Question

The terminal point $$P(x, y)$$ determined by a real number $$t$$ is given. Find $$\sin t, \cos t,$$ and $$\tan t$$.$$\left(-\frac{3}{5}, \frac{4}{5}\right)$$

Answer

**step1** Understanding the problem

We are given a terminal point $$P(x, y) = \left(-\frac{3}{5}, \frac{4}{5}\right)$$ that is determined by a real number $$t$$. Our goal is to find the values of $$\sin t$$, $$\cos t$$, and $$\tan t$$. This problem deals with trigonometry, specifically the definitions of trigonometric functions for a point on the unit circle.

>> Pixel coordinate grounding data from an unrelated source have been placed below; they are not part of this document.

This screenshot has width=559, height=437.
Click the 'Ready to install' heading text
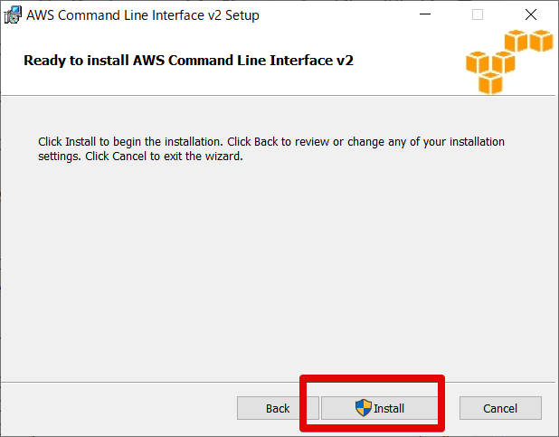coord(188,61)
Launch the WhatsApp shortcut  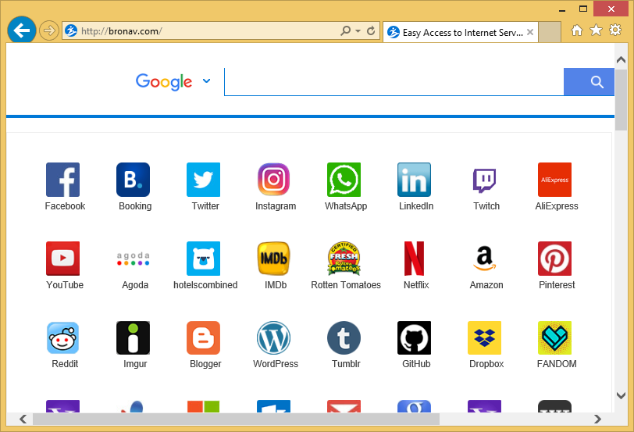pyautogui.click(x=344, y=180)
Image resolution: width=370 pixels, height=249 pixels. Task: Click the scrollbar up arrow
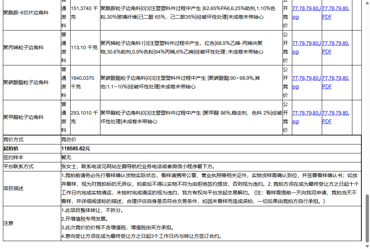(367, 3)
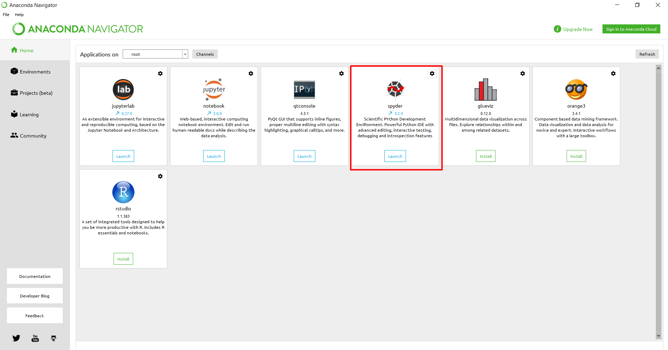Image resolution: width=668 pixels, height=350 pixels.
Task: Open the File menu
Action: (6, 15)
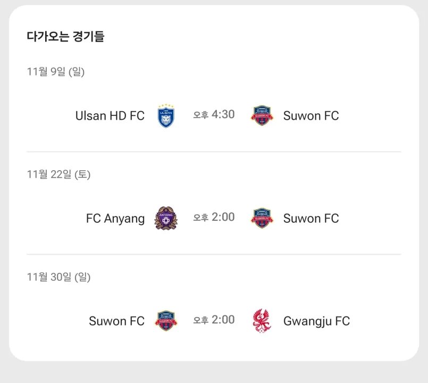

**step2** Recalling the definitions of trigonometric functions for a point on the unit circle

For any terminal point $$P(x, y)$$ on the unit circle (a circle with a radius of 1 centered at the origin), the trigonometric functions are defined directly from the coordinates of the point:
- The cosine of $$t$$ is equal to the x-coordinate of the point: $$\cos t = x$$.
- The sine of $$t$$ is equal to the y-coordinate of the point: $$\sin t = y$$.
- The tangent of $$t$$ is the ratio of the y-coordinate to the x-coordinate, provided that the x-coordinate is not zero: $$\tan t = \frac{y}{x}$$.

**step3** Identifying the x and y coordinates from the given point

The given terminal point is $$P\left(-\frac{3}{5}, \frac{4}{5}\right)$$.
From this, we can clearly identify the x-coordinate and the y-coordinate:
- The x-coordinate is $$x = -\frac{3}{5}$$.
- The y-coordinate is $$y = \frac{4}{5}$$.

**step4** Calculating $$\sin t$$

Based on the definition, $$\sin t$$ is the y-coordinate of the terminal point.
Given $$y = \frac{4}{5}$$, we have:
$$\sin t = \frac{4}{5}$$.

**step5** Calculating $$\cos t$$

Based on the definition, $$\cos t$$ is the x-coordinate of the terminal point.
Given $$x = -\frac{3}{5}$$, we have:
$$\cos t = -\frac{3}{5}$$.

**step6** Calculating $$\tan t$$

Based on the definition, $$\tan t$$ is the ratio of the y-coordinate to the x-coordinate.
Using the values we found:
$$\tan t = \frac{y}{x} = \frac{\frac{4}{5}}{-\frac{3}{5}}$$.
To simplify this complex fraction, we multiply the numerator by the reciprocal of the denominator:
$$\tan t = \frac{4}{5} \times \left(-\frac{5}{3}\right)$$.
Now, multiply the numerators and the denominators:
$$\tan t = -\frac{4 \times 5}{5 \times 3} = -\frac{20}{15}$$.
Finally, simplify the fraction by dividing both the numerator and the denominator by their greatest common divisor, which is 5:
$$\tan t = -\frac{20 \div 5}{15 \div 5} = -\frac{4}{3}$$.